Two years after signing their Memorandum of Understanding, the five founder members of the Smart Ticketing Alliance1 (STA) formally launched the Alliance in Brussels in June 2014 to a wider audience of transport operators and industry players. The transport smartcard operators from 10 countries came together at UITP’s head office to express their support for joining with the founders and putting the STA onto a formal legal footing. Johan van Ieperen, Manager of IT Solutions for Public Transport at the International Association of Public Transport (UITP) and John Verity, Chief Advisor at ITSO Limited and Chair of the Smart Ticketing Alliance, provide joint thoughts on how this move will lead the way towards a single transport specification for user media like NFC phones across Europe and cross-border acceptance facilitating the uptake of NFC devices.

ticketing

Spurred on by endorsement from the EU’s previous Transport Commissioner, Siim Kallas, the STA has been busy setting up working groups looking at the contactless interface, NFC, certification and media security. An initiative of the Calypso Networks Association, AFIMB (France), ITSO (UK), VDV (Germany) and UITP, the STA represents a platform for cooperation and a coordinated approach for establishing ticketing interoperability for the public transport sector.

Smarter travel

Rather than looking at a journey as a series of disparate parts, ‘smarter travel’ means joining up the different elements of a journey a passenger wants to make. We start this process by giving the customer the information necessary to plan their itinerary from door-to-door.

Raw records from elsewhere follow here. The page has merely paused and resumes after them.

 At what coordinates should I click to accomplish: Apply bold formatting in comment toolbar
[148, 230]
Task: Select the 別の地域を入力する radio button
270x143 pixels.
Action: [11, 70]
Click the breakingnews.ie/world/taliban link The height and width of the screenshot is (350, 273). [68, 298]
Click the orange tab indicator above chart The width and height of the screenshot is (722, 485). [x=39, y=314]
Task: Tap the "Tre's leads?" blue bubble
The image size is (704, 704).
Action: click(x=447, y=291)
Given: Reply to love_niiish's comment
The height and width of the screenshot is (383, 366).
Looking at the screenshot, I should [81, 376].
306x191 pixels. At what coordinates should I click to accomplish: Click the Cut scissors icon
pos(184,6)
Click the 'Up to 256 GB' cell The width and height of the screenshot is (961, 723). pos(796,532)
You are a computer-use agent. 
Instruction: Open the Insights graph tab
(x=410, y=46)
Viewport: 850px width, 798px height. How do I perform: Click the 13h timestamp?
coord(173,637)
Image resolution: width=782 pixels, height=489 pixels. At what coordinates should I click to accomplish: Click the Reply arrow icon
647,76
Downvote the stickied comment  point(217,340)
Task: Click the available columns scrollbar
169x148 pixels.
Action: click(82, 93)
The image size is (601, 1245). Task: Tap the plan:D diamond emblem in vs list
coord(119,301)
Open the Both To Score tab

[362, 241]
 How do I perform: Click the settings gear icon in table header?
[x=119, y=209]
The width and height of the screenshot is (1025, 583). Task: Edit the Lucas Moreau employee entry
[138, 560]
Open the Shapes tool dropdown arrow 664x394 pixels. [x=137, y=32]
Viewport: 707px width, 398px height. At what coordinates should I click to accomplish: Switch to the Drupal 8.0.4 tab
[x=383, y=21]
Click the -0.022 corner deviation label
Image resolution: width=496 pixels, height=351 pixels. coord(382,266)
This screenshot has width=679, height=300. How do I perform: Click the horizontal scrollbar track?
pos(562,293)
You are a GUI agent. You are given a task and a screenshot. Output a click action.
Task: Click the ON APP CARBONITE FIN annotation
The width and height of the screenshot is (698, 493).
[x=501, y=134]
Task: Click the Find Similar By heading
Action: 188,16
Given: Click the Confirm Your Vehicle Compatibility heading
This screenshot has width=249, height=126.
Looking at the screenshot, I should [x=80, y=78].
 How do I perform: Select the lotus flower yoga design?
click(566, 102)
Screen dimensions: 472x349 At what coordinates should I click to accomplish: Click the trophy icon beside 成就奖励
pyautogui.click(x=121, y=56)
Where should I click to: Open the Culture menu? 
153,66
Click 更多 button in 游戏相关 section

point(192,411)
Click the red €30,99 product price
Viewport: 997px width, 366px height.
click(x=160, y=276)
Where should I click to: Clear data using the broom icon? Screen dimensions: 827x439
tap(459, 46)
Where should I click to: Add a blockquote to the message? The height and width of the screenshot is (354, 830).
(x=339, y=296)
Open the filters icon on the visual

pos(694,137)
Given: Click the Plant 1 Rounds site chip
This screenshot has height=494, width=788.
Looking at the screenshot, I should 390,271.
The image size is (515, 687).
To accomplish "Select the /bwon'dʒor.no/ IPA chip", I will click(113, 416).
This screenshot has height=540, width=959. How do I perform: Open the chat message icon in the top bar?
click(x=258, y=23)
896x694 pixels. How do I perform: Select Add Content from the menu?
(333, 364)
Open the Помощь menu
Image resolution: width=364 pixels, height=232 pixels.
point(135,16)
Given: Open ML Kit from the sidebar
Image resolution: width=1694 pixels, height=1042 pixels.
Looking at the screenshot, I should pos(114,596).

Their journey goes from A to B and may cover many different modes of transport: walking, cycling, taxi, bus, tram, metro, local, regional, national and international trains, ferry and even air travel. We are already well on the way to sharing the level of information necessary for our customers to plan that entire journey; thanks to Open Data, for example, third party developers have created numerous successful journey planner applications.

The STA, however, works from the other extreme: providing the permission to undertake that journey (booking the travel entitlements: the tickets)! Interoperable ticketing requires working towards specifications to put all those permissions inside and alongside each other within an electronic ticketing wallet. Alternatively, the customer could download the different necessary local applications on their preferred medium and buy the ticket of choice directly from the local operator.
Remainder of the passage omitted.